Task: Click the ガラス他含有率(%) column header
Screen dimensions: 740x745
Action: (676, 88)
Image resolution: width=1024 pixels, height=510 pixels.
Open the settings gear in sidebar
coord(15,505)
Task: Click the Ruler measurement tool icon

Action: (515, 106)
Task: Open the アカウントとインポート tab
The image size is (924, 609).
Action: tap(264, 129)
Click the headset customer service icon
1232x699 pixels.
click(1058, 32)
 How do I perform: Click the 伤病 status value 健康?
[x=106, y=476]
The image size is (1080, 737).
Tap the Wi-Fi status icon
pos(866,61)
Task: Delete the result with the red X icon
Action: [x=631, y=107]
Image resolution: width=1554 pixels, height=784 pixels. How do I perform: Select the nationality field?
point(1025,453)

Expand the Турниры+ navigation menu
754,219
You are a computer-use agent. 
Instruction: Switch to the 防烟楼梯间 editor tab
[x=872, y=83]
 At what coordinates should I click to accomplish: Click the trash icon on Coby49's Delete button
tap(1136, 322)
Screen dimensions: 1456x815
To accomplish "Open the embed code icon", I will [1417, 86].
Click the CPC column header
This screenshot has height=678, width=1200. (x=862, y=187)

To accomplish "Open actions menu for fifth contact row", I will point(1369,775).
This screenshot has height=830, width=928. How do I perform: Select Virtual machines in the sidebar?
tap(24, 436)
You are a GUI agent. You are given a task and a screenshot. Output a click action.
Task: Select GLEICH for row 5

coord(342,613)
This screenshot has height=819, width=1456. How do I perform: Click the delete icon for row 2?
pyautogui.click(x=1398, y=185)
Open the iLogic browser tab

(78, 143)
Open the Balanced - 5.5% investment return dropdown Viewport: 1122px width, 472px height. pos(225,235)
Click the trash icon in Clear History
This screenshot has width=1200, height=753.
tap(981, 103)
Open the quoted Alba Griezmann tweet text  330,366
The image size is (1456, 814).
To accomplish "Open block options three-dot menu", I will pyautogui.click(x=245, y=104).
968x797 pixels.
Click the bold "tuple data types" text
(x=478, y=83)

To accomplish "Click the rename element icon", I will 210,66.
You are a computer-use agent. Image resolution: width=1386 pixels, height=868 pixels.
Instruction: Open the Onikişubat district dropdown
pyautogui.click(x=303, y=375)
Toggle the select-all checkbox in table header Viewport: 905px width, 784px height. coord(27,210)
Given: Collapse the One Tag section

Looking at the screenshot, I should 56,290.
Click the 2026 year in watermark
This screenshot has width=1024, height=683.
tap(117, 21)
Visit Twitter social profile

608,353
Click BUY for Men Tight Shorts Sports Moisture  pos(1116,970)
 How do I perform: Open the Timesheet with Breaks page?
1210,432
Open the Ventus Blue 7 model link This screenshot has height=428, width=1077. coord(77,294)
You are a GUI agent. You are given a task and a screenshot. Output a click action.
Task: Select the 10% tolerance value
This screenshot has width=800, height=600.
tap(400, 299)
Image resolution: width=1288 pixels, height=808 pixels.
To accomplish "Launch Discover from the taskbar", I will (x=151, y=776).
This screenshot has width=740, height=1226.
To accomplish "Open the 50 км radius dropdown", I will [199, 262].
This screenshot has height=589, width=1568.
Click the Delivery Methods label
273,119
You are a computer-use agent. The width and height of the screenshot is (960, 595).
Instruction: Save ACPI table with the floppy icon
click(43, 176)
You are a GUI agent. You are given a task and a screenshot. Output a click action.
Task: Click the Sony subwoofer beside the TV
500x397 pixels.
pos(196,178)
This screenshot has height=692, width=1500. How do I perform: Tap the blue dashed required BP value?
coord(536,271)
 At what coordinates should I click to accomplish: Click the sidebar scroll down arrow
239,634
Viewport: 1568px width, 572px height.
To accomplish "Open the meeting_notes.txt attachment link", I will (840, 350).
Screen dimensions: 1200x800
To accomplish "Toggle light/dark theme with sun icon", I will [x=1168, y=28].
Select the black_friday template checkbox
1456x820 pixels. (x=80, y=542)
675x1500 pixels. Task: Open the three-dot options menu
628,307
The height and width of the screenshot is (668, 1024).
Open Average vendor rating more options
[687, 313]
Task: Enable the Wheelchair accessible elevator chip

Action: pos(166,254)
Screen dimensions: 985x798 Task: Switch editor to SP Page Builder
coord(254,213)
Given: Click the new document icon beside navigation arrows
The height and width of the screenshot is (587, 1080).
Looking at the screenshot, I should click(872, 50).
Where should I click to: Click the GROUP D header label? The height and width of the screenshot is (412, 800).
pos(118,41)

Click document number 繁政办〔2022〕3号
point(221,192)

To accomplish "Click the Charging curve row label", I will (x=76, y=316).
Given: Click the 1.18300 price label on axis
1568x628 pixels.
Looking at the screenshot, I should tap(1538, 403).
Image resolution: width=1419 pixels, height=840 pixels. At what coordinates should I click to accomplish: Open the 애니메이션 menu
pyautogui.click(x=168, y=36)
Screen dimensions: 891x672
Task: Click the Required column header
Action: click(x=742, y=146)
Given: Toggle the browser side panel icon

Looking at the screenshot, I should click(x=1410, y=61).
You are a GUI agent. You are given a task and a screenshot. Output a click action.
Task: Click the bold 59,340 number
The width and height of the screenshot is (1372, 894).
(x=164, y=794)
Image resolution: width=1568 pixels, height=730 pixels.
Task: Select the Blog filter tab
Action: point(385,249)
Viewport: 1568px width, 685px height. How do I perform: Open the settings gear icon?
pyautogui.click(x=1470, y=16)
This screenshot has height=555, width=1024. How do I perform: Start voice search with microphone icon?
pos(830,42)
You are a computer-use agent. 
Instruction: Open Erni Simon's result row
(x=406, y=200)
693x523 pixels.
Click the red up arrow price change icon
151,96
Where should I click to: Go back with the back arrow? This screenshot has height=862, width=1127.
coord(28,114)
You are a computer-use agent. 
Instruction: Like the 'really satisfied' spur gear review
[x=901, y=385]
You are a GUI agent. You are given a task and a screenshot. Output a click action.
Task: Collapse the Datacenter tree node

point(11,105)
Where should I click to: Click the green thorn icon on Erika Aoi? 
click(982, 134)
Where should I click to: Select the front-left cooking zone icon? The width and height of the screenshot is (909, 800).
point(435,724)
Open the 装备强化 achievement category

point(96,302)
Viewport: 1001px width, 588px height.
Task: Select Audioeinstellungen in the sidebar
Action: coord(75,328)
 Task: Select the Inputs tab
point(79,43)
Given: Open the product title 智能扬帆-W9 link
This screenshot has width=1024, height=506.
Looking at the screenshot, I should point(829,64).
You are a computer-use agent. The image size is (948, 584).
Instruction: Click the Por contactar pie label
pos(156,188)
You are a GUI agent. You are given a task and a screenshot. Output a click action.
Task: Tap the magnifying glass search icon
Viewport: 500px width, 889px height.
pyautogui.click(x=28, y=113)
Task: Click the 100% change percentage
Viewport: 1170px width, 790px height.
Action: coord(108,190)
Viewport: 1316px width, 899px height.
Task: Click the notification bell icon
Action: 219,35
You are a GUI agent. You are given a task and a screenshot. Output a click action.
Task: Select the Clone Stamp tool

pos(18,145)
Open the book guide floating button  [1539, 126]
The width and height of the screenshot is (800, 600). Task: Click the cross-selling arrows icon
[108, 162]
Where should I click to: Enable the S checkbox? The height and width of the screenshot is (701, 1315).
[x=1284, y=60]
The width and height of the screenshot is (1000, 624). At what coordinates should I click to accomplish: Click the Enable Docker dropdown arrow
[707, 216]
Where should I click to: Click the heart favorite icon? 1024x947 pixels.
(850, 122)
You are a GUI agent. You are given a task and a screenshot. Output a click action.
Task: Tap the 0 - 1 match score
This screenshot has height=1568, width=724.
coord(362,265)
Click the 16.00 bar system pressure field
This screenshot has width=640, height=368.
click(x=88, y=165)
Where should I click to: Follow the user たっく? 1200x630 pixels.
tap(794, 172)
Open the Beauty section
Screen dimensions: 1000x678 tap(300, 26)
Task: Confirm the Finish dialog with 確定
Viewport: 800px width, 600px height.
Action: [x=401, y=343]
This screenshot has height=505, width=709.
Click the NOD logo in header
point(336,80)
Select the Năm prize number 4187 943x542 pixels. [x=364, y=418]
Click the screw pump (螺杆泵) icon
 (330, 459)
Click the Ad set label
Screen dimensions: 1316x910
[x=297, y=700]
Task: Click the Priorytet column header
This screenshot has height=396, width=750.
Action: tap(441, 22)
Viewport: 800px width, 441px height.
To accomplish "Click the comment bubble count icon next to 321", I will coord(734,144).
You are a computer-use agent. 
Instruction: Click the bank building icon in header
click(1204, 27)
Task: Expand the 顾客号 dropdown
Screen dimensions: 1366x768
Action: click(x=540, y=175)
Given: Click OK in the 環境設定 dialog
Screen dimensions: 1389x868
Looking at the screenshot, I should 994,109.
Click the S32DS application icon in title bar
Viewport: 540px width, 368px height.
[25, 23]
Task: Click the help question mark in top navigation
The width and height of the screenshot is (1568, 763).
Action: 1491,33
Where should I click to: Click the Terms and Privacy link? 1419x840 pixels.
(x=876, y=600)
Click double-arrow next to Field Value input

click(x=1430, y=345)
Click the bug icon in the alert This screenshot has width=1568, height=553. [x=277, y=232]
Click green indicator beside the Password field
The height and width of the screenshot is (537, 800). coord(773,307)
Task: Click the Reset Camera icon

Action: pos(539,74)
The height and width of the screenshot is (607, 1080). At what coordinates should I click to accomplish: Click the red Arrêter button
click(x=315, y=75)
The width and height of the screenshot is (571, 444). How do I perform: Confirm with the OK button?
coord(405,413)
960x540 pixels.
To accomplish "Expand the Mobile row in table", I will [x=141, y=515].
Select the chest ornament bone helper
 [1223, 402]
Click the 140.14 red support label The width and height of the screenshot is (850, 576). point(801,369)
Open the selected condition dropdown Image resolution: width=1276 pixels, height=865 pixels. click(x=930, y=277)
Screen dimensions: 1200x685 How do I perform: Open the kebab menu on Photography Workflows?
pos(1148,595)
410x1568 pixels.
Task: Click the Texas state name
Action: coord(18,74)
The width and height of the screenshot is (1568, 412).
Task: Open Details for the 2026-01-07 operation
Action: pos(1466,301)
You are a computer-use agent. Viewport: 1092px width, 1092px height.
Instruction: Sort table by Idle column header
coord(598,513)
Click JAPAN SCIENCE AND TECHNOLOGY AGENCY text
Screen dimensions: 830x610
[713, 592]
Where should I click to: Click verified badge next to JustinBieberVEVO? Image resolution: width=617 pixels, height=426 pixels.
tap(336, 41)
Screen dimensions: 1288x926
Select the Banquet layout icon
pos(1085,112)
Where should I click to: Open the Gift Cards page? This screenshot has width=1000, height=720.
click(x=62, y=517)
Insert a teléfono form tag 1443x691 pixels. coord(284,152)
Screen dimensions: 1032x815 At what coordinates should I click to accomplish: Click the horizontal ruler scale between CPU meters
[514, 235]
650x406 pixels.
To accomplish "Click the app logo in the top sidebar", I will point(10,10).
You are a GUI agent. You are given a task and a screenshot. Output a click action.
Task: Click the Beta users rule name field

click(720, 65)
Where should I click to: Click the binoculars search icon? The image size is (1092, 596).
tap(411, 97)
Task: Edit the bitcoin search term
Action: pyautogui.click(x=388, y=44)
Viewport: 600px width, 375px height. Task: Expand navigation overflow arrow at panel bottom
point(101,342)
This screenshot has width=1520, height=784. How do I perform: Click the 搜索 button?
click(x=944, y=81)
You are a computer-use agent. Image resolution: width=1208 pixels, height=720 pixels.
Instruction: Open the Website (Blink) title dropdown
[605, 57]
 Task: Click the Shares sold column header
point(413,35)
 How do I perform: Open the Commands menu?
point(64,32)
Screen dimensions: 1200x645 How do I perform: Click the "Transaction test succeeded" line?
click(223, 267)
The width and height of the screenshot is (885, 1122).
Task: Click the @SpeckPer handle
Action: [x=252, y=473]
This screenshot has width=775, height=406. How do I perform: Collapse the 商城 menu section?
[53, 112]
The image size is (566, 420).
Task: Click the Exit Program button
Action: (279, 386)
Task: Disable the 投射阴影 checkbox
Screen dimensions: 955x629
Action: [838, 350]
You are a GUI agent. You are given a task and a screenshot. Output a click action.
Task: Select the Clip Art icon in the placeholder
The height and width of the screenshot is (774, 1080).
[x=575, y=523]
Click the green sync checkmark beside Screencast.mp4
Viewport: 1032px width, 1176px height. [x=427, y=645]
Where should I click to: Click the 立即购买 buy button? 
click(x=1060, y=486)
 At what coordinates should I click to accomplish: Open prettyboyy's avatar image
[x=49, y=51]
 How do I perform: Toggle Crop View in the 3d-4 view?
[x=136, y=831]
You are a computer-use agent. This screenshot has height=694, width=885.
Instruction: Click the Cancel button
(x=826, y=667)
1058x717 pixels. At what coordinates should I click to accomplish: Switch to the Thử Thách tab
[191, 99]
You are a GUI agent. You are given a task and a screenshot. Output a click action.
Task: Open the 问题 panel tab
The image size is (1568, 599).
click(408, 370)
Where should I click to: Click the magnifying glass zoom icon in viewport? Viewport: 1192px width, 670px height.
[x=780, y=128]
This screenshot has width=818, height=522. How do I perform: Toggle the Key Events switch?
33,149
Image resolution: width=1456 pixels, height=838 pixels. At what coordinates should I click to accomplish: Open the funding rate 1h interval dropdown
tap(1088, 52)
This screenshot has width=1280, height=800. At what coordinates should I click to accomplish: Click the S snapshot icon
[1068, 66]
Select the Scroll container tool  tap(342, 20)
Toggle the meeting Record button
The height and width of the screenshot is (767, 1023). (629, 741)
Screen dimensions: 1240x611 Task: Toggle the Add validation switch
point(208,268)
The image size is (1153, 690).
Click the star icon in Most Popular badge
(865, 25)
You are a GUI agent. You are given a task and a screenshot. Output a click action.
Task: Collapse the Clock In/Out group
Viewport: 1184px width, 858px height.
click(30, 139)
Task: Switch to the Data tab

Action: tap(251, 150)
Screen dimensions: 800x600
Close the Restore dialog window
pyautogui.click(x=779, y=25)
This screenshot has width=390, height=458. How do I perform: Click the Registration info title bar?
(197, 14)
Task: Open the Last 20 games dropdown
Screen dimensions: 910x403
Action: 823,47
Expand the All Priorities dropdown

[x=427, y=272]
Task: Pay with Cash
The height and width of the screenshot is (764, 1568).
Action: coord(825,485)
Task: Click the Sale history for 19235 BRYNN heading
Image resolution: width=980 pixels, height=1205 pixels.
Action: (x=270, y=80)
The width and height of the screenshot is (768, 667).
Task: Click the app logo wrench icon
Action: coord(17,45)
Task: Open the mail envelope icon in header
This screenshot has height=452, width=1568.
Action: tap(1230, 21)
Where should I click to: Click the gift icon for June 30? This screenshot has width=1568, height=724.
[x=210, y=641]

.....

The lines above starting at the one that contains "Toggle the select-all" and ending at the one that contains "Click BUY for" must be transcribed exactly, and no other lines may appear.

** Final answer **
Toggle the select-all checkbox in table header Viewport: 905px width, 784px height. coord(27,210)
Given: Collapse the One Tag section

Looking at the screenshot, I should 56,290.
Click the 2026 year in watermark
This screenshot has width=1024, height=683.
tap(117, 21)
Visit Twitter social profile

608,353
Click BUY for Men Tight Shorts Sports Moisture  pos(1116,970)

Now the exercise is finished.